L’éducation reste en effet une mission cardinale de l’Église au Liban, mais elle est aujourd’hui plus fragilisée que jamais. La crise de ces dernières années, à laquelle s’ajoute à présente la guerre dans le Sud Liban, a contraint certains établissements catholiques libanais à fermer leurs portes, un véritable crève-cœur pour les éducateurs. «Pour nous c’est crucifiant», souligne sœur Marie-Antoinette Saadé, supérieure de la congrégation des religieuses maronites de la Sainte Famille, «nous avons dû quitter des villages et confier nos écoles à des sociétés laïques ou passer la main à d’autres congrégations».
Pour la religieuse qui dirige l'école Notre-Dame à Sahel Alma, au nord de Beyrouth, «le discernement est très difficile, plusieurs écoles sont menacées de fermeture et nous essayons de repousser l’échéance». Selon sœur Marie-Antoinette, il est très difficile de faire comprendre aux familles qu’une école puisse quitter un village.
Des inquiétudes pour le «modèle libanais»
Quel impact cette crise multiforme a-t-elle sur les jeunes Libanais de ces écoles catholiques?

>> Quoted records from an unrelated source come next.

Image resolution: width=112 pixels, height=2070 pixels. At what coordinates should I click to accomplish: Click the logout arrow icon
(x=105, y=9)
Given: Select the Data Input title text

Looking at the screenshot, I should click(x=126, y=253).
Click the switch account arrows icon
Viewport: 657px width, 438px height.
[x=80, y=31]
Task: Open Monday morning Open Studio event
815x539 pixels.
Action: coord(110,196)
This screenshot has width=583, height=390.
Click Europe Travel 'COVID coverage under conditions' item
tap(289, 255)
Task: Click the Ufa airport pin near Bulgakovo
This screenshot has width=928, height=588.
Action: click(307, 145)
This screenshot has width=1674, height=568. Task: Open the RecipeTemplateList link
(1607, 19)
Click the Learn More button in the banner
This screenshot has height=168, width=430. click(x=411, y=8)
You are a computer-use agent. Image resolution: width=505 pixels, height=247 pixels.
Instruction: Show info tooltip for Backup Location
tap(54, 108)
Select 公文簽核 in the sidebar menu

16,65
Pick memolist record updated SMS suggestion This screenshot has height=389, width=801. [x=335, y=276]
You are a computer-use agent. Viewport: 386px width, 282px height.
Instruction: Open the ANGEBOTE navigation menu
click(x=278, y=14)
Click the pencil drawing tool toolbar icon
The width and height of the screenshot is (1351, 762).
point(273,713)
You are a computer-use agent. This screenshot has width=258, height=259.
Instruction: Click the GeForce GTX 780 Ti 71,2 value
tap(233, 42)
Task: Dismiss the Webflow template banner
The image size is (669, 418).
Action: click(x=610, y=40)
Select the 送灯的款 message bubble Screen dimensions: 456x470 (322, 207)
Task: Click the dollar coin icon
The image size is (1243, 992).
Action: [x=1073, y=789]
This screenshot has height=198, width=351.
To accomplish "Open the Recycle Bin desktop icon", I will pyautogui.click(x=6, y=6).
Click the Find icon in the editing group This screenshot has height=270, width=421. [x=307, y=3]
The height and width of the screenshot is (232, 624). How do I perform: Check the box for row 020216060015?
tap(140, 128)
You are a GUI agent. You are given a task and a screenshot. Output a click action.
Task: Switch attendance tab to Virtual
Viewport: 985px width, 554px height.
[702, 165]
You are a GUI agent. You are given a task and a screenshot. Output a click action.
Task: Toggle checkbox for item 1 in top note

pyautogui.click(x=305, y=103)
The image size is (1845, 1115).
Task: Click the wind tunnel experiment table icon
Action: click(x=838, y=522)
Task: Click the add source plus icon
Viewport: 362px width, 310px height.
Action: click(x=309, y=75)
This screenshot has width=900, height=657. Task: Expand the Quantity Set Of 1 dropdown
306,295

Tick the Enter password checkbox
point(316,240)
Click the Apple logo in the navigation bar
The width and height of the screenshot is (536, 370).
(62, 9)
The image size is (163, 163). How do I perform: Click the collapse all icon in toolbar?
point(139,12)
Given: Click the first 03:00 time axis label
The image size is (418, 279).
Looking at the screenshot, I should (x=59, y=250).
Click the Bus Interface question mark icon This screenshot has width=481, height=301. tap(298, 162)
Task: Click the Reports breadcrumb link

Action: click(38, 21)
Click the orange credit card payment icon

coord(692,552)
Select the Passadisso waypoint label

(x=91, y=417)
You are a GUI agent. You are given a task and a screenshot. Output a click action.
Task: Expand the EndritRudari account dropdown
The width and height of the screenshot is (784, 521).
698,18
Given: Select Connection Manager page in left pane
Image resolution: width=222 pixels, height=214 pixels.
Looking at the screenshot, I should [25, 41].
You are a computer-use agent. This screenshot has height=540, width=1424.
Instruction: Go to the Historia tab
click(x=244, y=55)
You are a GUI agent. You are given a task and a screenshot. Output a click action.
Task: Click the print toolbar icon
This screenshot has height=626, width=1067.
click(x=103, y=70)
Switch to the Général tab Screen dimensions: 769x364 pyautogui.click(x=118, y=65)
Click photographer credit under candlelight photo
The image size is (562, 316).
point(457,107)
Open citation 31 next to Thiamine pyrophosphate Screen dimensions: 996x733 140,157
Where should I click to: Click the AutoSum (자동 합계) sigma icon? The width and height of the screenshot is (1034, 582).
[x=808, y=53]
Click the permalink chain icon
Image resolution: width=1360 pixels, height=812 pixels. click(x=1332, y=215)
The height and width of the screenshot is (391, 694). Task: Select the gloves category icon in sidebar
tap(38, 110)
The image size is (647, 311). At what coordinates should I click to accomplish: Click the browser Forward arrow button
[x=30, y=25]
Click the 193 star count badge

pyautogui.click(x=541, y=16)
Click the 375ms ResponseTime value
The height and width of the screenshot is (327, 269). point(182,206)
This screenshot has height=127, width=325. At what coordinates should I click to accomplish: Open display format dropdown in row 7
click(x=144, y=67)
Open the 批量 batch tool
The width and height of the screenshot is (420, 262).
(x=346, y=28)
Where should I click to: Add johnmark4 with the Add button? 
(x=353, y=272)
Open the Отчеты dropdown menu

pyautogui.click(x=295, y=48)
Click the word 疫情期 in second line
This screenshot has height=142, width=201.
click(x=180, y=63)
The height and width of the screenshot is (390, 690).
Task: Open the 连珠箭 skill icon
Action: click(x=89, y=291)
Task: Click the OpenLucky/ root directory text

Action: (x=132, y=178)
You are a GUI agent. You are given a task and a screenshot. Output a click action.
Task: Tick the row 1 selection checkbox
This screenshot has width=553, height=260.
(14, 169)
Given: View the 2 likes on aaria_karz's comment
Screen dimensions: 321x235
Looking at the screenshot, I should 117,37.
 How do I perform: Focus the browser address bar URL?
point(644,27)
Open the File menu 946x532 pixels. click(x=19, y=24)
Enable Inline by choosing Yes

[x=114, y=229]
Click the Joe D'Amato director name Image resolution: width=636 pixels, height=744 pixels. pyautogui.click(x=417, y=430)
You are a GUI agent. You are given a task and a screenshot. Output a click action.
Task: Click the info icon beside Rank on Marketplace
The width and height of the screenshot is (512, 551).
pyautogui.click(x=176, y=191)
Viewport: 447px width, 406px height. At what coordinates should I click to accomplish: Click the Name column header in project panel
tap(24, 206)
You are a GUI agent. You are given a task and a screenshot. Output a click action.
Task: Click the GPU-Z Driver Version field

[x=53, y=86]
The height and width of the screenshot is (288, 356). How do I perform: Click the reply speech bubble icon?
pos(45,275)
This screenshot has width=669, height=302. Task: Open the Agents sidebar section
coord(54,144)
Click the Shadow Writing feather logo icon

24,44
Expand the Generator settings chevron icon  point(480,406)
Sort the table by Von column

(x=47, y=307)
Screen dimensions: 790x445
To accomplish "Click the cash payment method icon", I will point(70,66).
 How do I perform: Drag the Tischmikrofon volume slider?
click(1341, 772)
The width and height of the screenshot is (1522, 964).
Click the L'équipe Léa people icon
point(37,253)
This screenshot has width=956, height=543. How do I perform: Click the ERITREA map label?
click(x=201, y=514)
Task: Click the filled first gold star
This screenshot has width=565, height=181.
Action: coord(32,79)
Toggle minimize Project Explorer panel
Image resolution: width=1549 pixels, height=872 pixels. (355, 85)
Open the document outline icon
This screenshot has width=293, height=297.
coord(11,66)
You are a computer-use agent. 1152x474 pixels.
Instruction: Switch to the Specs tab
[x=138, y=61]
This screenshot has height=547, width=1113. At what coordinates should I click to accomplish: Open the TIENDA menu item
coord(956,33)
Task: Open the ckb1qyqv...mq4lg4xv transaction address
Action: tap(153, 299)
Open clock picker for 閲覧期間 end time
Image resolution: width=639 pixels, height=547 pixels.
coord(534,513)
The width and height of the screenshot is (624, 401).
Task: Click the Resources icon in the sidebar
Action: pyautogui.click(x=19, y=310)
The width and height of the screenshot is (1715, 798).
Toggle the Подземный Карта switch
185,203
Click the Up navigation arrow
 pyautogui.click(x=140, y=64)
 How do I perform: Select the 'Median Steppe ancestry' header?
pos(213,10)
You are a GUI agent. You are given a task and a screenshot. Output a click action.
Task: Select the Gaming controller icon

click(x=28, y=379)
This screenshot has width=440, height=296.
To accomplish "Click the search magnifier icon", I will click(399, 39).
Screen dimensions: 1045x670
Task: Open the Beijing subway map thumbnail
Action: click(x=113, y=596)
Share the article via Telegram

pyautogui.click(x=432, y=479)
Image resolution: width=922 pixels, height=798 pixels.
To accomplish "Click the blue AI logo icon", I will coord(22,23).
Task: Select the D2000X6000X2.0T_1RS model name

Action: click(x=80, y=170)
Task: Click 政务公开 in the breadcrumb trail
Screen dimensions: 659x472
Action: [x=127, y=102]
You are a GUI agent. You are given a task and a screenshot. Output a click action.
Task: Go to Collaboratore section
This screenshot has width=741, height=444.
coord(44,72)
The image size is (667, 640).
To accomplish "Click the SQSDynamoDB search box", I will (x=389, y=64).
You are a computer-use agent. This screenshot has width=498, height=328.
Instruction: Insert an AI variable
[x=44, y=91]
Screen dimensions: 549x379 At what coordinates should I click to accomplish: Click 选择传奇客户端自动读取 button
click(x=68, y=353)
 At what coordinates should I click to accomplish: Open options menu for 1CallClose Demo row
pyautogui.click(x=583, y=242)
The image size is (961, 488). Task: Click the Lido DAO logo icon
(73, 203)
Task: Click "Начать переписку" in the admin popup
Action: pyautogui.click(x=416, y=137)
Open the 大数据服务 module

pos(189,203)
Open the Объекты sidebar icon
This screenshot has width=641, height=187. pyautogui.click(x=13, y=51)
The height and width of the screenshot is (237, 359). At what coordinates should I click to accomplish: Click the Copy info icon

La réponse est difficile, admet sœur Saadé, car «la pudeur est un facteur qui n’aide pas. Nos jeunes n’osent pas montrer et parler de ce qu’ils vivent chez eux». Mais l’appauvrissement des familles se ressent. Dans certaines régions, certains enfants n’apportent plus de goûter à l’école, par manque de moyens. Les religieuses de la Sainte Famille essaient d’œuvrer avec délicatesse auprès des élèves pour ne pas trop leur faire ressentir le poids de la crise. Et dans la discrétion, elles font parvenir des colis alimentaires aux familles les plus précaires.
«La Sainte Famille de Nazareth est la vie cachée, simple. On ne crie pas sur tous les toits nos problèmes», sourit sœur Marie-Antoinette, qui évoque «une grande chaîne discrète d’entraide et de solidarité». Plus que le quotidien, c’est l’avenir de tous ces jeunes Libanais qui semble aujourd’hui en pointillés. «Je suis très inquiète, concède sœur Saadé, même si l’on peut vivre notre foi et que notre espérance reste ancrée, notre pays est en grand danger». La religieuse maronite décrit une population libanaise fracturée et abîmée par les polarisations politiques et idéologiques.
«Si le secteur éducatif privé religieux tombe, alors le "Liban-message" pourrait tomber lui aussi», s’inquiète sœur Marie-Antoinette, reprenant les mots de Jean-Paul II dans sa lettre apostolique du 7 septembre 1989. Le Pape polonais vantait alors ce message singulier de pluralisme et de liberté que représente le pays du Cèdre, aussi bien pour l’Orient que pour l’Occident.